(Rows excerpted from a collection)
######
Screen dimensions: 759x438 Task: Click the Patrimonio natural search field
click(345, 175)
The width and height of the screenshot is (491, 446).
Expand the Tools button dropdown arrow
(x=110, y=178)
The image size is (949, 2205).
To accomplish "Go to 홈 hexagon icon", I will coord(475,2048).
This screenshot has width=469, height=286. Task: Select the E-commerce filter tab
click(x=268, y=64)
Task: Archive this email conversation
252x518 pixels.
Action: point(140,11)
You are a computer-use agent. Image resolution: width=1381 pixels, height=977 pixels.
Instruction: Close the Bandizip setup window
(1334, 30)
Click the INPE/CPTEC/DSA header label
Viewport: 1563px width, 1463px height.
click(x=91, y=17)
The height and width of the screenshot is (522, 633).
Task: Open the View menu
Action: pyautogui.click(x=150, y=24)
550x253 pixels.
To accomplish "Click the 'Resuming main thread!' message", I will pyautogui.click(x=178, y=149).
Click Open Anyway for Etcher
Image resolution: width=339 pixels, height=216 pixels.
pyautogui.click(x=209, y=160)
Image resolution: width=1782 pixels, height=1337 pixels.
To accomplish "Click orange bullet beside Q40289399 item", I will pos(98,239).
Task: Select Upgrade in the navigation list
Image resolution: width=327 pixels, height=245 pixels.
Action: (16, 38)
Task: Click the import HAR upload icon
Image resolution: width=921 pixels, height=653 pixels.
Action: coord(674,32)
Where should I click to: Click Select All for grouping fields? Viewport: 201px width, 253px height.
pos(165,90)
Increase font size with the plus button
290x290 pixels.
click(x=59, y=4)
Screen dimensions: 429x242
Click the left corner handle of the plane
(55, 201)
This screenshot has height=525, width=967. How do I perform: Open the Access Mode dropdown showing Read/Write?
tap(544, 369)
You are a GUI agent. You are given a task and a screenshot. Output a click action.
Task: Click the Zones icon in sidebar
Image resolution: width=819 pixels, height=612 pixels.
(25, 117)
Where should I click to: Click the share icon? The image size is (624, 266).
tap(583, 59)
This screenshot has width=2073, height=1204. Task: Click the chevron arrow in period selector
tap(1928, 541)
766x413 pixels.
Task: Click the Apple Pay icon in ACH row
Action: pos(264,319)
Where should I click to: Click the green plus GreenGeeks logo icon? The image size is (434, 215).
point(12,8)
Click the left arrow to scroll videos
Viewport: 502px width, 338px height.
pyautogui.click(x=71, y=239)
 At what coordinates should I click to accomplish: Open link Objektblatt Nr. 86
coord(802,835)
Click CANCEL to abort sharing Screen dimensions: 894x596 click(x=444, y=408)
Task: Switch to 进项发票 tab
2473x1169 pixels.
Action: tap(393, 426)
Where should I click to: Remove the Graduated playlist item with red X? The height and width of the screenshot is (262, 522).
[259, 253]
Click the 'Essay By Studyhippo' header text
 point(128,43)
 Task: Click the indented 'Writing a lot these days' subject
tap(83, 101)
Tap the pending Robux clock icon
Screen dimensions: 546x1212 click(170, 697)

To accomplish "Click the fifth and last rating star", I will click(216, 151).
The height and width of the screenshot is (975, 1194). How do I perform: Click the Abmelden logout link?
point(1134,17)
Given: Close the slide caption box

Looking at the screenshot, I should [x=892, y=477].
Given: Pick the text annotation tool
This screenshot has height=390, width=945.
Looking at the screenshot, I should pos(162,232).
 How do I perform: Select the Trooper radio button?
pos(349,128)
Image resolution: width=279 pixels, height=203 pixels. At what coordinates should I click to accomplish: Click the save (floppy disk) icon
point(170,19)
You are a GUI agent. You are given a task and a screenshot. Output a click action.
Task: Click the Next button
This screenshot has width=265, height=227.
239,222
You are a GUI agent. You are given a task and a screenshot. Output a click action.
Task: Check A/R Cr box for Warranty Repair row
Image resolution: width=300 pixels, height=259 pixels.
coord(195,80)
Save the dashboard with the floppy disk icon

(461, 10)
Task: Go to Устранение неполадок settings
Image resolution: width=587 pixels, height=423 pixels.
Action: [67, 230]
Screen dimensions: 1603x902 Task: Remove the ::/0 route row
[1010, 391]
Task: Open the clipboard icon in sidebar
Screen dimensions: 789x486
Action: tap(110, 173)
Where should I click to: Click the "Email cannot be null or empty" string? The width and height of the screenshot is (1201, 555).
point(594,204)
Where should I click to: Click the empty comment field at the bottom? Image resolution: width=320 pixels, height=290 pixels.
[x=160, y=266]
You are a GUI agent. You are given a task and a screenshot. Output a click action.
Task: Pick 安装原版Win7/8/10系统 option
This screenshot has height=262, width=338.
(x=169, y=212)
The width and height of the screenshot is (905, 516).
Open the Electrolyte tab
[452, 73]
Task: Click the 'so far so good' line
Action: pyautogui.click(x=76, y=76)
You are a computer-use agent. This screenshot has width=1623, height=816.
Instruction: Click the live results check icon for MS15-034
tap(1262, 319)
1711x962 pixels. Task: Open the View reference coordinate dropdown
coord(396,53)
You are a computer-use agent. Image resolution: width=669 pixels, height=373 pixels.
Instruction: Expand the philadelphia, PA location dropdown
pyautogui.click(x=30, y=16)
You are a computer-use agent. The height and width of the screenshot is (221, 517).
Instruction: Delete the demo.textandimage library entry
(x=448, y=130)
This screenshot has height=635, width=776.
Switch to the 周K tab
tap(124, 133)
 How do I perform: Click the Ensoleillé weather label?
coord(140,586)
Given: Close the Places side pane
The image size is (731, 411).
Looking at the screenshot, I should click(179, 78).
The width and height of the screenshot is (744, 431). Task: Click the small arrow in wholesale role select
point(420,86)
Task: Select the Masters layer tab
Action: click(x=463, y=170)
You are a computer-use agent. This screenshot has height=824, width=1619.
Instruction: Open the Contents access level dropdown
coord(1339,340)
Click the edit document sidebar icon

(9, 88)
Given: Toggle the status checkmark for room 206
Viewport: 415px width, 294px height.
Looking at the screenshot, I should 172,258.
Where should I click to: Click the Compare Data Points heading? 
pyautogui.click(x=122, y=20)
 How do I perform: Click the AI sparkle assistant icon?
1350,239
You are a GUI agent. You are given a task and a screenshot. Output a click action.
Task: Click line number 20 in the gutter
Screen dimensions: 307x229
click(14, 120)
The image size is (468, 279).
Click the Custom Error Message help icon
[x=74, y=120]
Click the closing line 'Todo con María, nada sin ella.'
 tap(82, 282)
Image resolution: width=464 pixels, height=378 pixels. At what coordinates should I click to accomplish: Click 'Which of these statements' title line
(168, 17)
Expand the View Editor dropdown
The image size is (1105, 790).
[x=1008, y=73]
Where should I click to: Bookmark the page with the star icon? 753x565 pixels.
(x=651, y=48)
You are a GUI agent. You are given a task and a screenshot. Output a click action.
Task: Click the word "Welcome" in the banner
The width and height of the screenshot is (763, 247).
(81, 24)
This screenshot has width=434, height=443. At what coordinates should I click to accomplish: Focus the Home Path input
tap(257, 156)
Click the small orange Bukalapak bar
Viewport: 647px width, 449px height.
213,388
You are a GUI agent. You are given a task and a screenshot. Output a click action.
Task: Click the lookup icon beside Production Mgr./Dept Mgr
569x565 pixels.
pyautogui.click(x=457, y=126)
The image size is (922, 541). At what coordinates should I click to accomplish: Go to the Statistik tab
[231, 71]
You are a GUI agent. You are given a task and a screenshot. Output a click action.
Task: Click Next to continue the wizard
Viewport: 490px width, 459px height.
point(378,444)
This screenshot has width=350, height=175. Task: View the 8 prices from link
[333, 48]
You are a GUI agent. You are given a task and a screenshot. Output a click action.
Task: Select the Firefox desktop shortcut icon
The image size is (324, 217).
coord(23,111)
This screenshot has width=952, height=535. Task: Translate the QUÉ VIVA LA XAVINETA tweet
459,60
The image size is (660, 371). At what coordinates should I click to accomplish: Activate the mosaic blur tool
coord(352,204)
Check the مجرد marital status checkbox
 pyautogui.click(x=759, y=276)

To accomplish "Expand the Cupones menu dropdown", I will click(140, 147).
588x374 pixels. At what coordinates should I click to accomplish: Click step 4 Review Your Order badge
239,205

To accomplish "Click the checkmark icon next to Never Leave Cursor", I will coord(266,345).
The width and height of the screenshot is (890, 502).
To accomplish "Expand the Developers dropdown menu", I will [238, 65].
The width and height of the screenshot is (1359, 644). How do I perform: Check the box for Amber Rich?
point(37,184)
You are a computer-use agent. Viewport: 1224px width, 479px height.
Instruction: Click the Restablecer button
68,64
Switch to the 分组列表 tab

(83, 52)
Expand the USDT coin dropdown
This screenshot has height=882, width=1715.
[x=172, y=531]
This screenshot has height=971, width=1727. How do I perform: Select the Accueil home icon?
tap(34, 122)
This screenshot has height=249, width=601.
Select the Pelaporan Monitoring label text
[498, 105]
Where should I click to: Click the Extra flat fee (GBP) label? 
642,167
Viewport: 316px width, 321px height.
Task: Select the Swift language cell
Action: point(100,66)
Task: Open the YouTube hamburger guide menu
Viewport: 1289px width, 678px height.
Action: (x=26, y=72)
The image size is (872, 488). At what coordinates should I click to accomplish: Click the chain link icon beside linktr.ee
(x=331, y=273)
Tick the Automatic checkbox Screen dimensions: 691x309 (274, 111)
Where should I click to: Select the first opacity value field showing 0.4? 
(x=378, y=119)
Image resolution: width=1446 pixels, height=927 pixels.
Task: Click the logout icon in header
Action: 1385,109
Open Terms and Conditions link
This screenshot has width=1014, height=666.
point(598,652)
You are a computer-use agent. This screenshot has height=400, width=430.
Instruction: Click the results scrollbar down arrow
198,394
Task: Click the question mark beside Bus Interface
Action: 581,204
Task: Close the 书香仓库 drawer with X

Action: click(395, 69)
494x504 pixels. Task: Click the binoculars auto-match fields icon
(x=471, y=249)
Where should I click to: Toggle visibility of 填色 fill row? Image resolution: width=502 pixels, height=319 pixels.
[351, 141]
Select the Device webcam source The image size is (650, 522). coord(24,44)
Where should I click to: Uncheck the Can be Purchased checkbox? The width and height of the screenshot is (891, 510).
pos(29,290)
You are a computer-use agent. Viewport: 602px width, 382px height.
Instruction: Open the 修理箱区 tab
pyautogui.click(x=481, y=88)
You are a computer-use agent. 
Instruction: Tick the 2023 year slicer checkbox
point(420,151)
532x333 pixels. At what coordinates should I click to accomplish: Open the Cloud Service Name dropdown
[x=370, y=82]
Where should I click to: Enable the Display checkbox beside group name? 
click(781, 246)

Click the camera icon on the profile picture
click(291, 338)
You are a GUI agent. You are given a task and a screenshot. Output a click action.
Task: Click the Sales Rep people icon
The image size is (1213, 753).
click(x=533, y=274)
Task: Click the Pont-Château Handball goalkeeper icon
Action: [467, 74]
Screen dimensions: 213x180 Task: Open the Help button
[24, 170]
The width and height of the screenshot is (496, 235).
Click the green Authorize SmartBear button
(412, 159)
######
Direction: Please rewrite the rows from the line containing "How do I perform: Select the Trooper" through the line containing "point(170,19)", replacing "radio button" with "checkbox" and leaving everything else unchanged.

Result for this exercise:
 How do I perform: Select the Trooper checkbox?
pos(349,128)
Image resolution: width=279 pixels, height=203 pixels. At what coordinates should I click to accomplish: Click the save (floppy disk) icon
point(170,19)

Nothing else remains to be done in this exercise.